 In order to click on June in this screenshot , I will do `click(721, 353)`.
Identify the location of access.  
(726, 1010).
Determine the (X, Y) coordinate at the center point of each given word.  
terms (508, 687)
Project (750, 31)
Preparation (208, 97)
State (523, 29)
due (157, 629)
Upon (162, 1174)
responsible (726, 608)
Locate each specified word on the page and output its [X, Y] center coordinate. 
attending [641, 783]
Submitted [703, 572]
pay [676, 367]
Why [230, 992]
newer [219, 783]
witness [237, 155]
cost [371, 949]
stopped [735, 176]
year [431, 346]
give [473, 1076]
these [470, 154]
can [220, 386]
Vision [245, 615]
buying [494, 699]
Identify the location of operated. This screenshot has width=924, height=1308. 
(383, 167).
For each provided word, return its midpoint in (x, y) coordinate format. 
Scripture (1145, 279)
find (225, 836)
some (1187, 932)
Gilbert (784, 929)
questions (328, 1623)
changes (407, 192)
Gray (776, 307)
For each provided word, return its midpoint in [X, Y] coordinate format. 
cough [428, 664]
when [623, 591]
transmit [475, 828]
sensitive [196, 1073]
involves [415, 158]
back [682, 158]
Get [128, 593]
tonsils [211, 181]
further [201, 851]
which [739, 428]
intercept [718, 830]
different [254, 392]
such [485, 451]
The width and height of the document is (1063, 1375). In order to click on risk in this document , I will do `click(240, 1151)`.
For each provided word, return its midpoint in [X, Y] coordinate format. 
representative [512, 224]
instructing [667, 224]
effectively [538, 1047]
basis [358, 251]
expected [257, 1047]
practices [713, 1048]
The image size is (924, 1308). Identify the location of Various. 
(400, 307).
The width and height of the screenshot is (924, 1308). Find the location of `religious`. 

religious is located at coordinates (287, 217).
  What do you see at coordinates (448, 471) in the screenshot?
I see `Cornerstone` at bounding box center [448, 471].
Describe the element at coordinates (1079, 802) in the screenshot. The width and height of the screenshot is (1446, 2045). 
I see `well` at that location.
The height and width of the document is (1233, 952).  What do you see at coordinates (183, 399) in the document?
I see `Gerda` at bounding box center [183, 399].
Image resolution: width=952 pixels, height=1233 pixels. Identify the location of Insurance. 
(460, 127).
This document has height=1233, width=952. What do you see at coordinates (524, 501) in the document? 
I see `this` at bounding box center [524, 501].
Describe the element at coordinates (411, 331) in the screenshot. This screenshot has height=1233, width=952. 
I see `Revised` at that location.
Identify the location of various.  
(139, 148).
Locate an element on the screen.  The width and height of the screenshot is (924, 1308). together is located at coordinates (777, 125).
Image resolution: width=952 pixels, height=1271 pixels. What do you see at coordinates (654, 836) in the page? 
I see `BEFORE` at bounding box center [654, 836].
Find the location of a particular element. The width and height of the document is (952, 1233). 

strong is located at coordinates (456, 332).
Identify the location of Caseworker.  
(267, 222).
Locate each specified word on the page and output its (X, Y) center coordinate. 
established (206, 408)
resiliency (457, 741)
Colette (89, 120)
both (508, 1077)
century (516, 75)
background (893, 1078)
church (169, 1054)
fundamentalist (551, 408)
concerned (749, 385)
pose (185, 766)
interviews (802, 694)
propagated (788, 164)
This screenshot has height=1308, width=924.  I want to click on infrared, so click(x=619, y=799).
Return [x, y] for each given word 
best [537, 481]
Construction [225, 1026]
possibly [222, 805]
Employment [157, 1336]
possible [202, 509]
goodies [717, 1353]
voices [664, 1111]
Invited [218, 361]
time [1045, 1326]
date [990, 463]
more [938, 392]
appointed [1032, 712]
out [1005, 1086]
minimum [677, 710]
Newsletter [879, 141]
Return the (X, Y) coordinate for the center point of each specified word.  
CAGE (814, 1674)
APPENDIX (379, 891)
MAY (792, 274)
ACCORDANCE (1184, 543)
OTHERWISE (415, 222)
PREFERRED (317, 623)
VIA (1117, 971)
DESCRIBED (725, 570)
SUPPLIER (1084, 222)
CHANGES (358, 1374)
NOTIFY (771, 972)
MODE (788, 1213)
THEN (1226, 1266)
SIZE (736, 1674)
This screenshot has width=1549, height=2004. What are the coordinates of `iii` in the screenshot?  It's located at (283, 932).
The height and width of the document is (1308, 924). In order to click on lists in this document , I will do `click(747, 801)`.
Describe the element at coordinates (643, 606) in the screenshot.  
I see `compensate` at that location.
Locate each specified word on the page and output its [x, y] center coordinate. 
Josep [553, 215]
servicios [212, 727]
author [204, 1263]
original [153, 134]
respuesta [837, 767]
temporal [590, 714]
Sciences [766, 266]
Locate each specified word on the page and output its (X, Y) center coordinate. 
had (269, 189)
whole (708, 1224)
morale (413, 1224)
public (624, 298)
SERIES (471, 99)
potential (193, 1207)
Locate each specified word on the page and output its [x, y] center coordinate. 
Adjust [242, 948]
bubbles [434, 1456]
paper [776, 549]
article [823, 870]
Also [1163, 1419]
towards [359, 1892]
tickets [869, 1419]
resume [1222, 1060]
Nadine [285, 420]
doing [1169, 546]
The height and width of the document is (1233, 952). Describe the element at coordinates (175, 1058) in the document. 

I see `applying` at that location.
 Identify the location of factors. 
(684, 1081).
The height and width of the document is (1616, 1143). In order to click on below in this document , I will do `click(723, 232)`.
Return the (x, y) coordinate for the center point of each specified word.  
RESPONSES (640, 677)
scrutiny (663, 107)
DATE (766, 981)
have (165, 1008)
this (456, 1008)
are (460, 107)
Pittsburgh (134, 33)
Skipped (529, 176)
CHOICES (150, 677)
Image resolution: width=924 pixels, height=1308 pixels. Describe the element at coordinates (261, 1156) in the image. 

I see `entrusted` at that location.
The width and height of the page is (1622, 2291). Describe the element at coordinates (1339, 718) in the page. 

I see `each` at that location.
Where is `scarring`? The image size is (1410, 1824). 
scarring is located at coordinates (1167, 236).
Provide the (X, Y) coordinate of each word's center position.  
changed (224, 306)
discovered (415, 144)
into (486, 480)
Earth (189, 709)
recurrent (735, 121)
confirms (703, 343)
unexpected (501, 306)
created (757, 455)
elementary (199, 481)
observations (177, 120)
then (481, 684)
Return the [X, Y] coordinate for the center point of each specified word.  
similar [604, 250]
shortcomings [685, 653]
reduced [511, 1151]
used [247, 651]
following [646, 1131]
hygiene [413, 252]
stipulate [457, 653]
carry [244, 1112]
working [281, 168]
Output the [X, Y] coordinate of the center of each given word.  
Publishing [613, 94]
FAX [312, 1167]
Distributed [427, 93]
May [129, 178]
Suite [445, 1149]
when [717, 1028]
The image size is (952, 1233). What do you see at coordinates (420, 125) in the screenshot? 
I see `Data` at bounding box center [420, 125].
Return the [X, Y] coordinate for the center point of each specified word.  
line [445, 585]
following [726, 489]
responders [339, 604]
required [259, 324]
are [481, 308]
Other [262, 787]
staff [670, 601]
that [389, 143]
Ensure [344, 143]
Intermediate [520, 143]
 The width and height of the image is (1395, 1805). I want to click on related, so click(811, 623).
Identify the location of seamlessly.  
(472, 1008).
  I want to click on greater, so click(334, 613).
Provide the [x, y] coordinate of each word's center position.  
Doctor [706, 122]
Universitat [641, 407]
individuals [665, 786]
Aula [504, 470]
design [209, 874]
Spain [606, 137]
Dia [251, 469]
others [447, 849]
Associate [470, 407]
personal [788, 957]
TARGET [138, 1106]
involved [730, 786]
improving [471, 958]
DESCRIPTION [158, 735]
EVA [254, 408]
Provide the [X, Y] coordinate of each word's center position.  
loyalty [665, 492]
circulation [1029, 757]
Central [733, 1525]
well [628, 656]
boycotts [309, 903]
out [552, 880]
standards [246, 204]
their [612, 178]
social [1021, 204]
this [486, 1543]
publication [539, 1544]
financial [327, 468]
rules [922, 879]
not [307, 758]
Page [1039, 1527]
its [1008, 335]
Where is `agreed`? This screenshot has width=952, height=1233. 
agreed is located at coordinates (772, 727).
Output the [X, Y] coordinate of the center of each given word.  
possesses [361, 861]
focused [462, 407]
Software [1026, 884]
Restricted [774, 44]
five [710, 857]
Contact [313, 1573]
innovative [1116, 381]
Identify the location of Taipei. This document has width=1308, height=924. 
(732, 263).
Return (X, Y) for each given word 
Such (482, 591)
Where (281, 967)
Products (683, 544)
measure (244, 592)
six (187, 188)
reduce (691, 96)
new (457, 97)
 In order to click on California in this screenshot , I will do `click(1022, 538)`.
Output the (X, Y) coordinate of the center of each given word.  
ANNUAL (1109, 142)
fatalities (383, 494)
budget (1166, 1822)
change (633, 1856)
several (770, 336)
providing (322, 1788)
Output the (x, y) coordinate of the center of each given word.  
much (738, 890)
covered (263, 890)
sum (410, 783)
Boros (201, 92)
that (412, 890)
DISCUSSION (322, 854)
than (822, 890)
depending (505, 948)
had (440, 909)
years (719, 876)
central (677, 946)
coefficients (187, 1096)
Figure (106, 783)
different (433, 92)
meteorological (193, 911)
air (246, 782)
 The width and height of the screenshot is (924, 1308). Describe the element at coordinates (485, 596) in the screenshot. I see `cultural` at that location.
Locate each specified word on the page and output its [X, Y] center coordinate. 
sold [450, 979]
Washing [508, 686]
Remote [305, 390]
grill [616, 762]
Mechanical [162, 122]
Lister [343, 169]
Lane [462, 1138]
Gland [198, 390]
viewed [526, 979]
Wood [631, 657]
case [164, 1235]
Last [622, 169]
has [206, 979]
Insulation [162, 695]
--- --- ---
• _EXERCISE DESCRIPTION_: Reproduce the listing from its start down to the line "expected [257, 1047]", both ends included, with the requests unchanged and 33 added to every coordinate in the answers.

• _RESULT_:
 In order to click on June in this screenshot , I will do `click(754, 386)`.
Identify the location of access.  
(759, 1043).
Determine the (X, Y) coordinate at the center point of each given word.  
terms (541, 720)
Project (783, 64)
Preparation (241, 130)
State (556, 62)
due (190, 662)
Upon (195, 1207)
responsible (759, 641)
Locate each specified word on the page and output its [X, Y] center coordinate. 
attending [674, 816]
Submitted [736, 605]
pay [709, 400]
Why [263, 1025]
newer [252, 816]
witness [270, 188]
cost [404, 982]
stopped [768, 209]
year [464, 379]
give [506, 1109]
these [503, 187]
can [253, 419]
Vision [278, 648]
buying [527, 732]
Identify the location of operated. This screenshot has width=924, height=1308. 
(416, 200).
For each provided word, return its midpoint in (x, y) coordinate format. 
Scripture (1178, 312)
find (258, 869)
some (1220, 965)
Gilbert (817, 962)
questions (361, 1656)
changes (440, 225)
Gray (809, 340)
For each provided word, return its midpoint in [X, Y] coordinate format. 
cough [461, 697]
when [656, 624]
transmit [508, 861]
sensitive [229, 1106]
involves [448, 191]
back [715, 191]
Get [161, 626]
tonsils [244, 214]
further [234, 884]
which [772, 461]
intercept [751, 863]
different [287, 425]
such [518, 484]
The width and height of the document is (1063, 1375). In order to click on risk in this document , I will do `click(273, 1184)`.
For each provided word, return its midpoint in [X, Y] coordinate format. 
representative [545, 257]
instructing [700, 257]
effectively [571, 1080]
basis [391, 284]
expected [290, 1080]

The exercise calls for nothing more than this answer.